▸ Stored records

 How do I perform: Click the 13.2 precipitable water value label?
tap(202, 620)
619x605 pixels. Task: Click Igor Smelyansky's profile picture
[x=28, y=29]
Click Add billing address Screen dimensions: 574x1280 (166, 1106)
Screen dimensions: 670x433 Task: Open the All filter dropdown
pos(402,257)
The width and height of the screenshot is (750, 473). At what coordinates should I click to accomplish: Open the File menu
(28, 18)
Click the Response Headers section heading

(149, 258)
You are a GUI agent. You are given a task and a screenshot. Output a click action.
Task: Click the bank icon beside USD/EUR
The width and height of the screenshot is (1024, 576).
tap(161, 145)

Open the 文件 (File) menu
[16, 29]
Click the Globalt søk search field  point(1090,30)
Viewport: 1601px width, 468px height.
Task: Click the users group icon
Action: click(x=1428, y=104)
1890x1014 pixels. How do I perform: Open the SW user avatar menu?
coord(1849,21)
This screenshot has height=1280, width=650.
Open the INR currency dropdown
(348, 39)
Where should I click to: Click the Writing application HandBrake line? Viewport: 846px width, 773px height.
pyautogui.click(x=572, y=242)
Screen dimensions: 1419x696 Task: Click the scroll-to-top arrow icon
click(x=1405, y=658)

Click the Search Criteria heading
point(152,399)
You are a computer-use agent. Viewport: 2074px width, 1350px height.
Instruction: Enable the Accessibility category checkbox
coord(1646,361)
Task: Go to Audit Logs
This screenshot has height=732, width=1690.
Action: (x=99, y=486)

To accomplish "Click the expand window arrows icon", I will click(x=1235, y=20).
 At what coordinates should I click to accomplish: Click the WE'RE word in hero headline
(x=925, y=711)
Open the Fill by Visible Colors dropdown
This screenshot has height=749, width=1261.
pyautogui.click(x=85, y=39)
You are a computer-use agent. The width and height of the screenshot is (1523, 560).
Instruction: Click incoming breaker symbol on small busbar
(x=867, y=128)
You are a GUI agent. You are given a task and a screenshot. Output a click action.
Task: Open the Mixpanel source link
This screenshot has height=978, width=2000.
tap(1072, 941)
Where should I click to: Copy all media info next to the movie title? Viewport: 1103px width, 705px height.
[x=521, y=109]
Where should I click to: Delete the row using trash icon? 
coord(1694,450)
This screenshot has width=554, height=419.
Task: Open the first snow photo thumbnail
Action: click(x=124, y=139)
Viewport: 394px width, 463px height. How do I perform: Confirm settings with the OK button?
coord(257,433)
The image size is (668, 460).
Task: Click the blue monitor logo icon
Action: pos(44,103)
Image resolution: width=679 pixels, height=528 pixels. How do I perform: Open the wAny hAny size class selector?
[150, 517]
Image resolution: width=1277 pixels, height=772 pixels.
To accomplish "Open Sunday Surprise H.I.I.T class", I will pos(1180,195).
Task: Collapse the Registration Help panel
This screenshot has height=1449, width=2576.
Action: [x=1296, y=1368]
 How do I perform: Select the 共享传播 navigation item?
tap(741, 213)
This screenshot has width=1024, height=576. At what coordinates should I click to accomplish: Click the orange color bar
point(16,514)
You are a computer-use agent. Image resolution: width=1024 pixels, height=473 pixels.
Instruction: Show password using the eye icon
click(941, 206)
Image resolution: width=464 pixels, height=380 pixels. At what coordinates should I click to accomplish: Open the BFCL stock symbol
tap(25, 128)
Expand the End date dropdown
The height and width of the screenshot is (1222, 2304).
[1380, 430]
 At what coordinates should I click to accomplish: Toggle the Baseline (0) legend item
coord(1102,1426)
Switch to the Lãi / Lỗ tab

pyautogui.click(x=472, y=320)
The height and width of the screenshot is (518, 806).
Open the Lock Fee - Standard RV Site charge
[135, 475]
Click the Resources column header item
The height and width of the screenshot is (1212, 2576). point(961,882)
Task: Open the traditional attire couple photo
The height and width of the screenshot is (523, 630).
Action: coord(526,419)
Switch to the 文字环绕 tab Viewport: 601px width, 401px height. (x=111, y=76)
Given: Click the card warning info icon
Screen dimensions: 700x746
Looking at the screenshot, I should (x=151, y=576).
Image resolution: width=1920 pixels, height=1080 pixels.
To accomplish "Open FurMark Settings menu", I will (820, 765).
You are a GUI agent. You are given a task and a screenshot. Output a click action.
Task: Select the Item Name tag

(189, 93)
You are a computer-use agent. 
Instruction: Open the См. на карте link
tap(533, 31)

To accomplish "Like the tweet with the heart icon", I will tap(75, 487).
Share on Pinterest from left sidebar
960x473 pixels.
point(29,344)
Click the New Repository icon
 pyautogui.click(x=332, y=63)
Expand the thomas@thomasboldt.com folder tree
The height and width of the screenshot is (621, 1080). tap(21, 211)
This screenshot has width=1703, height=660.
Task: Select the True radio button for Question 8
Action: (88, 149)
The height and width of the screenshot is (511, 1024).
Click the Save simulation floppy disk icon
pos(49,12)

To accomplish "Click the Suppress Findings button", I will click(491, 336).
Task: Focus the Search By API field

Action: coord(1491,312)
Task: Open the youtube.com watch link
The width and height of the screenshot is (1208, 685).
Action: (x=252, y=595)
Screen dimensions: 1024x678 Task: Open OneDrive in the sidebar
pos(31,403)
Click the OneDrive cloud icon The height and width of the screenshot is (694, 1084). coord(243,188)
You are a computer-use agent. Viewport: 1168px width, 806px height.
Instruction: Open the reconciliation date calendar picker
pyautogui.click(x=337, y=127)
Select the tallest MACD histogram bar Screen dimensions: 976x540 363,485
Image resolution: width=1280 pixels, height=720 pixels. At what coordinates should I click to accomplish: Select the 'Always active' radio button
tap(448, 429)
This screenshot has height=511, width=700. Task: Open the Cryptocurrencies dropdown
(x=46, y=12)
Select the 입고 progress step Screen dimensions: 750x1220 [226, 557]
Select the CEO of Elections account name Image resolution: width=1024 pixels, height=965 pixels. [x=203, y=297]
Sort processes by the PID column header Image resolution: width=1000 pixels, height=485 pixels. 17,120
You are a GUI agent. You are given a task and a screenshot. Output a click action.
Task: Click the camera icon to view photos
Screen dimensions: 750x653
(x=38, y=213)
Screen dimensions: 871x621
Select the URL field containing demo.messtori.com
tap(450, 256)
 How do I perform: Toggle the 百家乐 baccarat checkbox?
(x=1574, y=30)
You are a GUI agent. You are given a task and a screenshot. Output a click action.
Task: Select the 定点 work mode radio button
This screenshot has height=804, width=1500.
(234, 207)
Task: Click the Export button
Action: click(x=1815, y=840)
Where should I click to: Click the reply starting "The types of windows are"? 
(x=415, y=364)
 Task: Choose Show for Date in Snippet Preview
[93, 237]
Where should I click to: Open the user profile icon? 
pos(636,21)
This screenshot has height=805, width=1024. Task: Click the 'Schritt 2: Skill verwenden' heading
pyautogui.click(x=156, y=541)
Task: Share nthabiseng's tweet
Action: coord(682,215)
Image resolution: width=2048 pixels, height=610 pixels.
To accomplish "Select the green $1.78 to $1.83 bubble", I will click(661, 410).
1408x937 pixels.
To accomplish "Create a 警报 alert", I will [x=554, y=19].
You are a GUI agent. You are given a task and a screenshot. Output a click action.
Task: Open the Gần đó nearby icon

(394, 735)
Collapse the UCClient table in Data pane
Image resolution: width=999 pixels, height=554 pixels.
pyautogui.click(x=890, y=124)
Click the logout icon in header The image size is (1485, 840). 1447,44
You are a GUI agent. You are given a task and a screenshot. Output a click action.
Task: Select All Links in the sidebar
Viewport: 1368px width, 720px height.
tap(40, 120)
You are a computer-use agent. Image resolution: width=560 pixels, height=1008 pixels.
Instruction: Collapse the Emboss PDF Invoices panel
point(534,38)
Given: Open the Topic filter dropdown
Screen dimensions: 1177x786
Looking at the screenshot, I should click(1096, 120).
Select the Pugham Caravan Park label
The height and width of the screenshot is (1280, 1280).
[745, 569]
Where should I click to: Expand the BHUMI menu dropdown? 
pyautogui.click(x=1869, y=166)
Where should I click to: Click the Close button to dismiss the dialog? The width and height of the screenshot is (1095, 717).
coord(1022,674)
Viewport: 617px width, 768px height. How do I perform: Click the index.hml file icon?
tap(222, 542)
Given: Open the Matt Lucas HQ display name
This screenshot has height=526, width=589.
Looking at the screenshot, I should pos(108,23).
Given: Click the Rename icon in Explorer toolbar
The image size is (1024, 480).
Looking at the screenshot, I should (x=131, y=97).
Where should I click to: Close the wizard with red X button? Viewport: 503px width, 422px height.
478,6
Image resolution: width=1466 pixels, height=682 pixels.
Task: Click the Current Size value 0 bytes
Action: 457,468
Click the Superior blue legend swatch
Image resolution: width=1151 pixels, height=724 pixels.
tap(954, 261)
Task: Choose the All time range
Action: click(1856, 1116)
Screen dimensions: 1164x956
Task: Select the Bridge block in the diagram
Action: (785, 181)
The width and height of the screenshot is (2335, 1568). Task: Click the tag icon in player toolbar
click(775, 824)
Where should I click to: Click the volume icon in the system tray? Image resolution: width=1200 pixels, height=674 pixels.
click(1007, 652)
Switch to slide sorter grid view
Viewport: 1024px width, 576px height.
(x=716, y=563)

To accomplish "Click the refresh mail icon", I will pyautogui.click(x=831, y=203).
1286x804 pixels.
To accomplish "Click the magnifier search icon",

▸ WHAT IS NEEDED
Please convert the data starting at the line containing "Task: Choose Show" and ending at the line containing "will [x=554, y=19].", both included, into a JSON list of strings with one string per line. Leave out blank lines.

▸ ANSWER TO THIS PROBLEM
[
  " Task: Choose Show for Date in Snippet Preview",
  "[93, 237]",
  "Where should I click to: Open the user profile icon? ",
  "pos(636,21)",
  "This screenshot has height=805, width=1024. Task: Click the 'Schritt 2: Skill verwenden' heading",
  "pyautogui.click(x=156, y=541)",
  "Task: Share nthabiseng's tweet",
  "Action: coord(682,215)",
  "Image resolution: width=2048 pixels, height=610 pixels.",
  "To accomplish \"Select the green $1.78 to $1.83 bubble\", I will click(661, 410).",
  "1408x937 pixels.",
  "To accomplish \"Create a 警报 alert\", I will [x=554, y=19]."
]